Google seems ready to break that pattern.
Gemini now includes a new "import memory" feature, designed to pull your personal context directly from competing platforms like ChatGPT and Claude. In practical terms, it means you don’t have to retrain a new assistant from scratch. Your style, your preferences, your usual prompts—it all comes with you.
The process is surprisingly straightforward. Inside Gemini’s settings, users will find an option to import memory. The tool generates a prompt, which you paste into your current chatbot. Once it returns your stored data, you drop that into Gemini, hit “Add memory,” and you’re done. Within seconds, Gemini begins responding with a familiarity that usually takes weeks to build.

Why this small feature changes everything
AI loyalty has never really been about brand—it’s about memory. These systems learn how you think, what you prefer, even how formal or casual you like responses. Walking away from that history has always come at a cost.

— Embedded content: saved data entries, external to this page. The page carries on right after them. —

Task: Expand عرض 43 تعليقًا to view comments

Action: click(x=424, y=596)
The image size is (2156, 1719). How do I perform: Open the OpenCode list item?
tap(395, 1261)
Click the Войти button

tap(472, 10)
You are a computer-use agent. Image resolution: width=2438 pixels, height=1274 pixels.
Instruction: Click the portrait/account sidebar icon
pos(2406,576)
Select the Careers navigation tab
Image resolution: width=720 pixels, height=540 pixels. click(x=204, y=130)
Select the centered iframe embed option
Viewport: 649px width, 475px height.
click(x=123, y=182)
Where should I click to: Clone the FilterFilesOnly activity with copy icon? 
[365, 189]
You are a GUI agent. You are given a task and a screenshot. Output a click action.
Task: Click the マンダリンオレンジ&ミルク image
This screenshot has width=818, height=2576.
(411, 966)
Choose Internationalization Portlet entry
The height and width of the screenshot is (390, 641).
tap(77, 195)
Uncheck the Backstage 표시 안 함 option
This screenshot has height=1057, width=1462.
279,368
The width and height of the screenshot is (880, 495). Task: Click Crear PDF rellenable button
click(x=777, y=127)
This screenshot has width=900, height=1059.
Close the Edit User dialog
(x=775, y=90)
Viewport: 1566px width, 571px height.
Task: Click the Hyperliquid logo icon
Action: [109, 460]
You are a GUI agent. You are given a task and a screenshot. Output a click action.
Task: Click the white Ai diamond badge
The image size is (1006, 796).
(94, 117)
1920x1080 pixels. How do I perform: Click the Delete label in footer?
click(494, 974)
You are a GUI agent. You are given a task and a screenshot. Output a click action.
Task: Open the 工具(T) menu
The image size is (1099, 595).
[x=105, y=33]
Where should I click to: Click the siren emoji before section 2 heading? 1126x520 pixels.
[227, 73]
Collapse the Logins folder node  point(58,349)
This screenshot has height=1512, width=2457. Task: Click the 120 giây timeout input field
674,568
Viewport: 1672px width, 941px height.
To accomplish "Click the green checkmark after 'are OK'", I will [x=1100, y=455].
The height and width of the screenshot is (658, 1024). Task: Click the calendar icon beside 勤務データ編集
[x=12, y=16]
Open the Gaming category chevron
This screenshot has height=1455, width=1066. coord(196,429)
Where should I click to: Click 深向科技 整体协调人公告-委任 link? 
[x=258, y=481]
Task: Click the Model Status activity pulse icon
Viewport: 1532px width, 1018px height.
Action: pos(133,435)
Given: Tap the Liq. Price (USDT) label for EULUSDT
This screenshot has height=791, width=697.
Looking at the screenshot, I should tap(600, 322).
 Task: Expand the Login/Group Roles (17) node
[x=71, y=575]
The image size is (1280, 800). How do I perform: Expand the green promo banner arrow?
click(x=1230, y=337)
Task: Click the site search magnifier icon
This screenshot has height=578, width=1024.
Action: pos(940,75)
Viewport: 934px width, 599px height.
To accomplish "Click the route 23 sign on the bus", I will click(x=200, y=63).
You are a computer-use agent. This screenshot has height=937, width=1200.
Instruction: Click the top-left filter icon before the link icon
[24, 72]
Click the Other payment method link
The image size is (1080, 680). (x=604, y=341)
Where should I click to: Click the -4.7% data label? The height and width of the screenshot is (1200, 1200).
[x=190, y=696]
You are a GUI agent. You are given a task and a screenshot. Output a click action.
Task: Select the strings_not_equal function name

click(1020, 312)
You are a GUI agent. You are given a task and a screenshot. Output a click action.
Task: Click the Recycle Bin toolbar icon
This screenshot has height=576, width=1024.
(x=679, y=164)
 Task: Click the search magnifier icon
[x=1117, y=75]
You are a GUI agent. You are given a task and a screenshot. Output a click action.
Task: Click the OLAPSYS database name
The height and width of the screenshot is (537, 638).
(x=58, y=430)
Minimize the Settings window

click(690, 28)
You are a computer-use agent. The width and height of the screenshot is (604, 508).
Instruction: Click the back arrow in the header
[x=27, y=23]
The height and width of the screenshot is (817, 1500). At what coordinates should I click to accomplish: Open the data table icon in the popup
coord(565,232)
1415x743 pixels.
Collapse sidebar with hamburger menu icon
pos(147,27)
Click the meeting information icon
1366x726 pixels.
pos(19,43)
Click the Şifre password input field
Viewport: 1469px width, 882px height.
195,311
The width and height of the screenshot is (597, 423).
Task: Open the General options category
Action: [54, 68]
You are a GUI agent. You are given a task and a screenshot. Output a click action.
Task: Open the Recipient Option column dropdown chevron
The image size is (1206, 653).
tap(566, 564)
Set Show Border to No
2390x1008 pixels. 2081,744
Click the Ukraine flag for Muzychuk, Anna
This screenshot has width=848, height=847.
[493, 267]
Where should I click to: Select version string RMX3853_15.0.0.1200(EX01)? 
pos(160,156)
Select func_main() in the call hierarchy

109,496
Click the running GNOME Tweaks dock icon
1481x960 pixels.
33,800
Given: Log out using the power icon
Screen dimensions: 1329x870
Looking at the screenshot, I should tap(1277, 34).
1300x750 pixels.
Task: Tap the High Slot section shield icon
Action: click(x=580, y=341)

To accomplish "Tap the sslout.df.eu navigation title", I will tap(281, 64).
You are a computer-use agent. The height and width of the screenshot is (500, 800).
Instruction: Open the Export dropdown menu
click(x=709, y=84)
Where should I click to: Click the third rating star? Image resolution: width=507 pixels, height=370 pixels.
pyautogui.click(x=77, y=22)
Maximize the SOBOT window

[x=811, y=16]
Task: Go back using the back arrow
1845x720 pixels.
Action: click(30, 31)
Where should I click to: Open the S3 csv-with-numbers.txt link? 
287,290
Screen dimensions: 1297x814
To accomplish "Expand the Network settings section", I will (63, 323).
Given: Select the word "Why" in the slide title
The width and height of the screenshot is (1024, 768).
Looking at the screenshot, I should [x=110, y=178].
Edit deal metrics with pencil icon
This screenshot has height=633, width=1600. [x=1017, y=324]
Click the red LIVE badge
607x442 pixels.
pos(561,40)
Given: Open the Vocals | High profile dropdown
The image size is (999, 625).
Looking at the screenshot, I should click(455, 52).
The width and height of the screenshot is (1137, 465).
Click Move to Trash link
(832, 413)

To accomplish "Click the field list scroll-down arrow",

By removing that cost, Google is making a subtle but powerful play. It lowers the barrier to experimentation. Users can now move between AI ecosystems without sacrificing continuity, which could reshape how people choose their primary assistant.
This shift didn’t come out of nowhere. Anthropic recently introduced a similar capability for Claude, hinting at a broader trend: AI platforms are starting to compete not just on intelligence, but on portability.
Gemini takes it a step further. Beyond memory, users can also upload entire conversation archives. Export your chats, drop in a ZIP file (up to 5GB), and Gemini organizes everything automatically. It’s less like starting over and more like picking up mid-sentence.
There are limits, though. Files, attachments, and AI-generated images don’t make the jump—only text-based interactions survive the transfer. For now, at least.
Google is also quietly reworking how Gemini presents stored information. The familiar “Past chats” label is being replaced with “Memory,” signaling a shift toward a more persistent, personalized AI experience.
The feature is rolling out globally and, notably, it’s free. No paywall, no premium tier—just a direct invitation to try Gemini without leaving your digital history behind.
And that changes the game more than it might seem at first glance.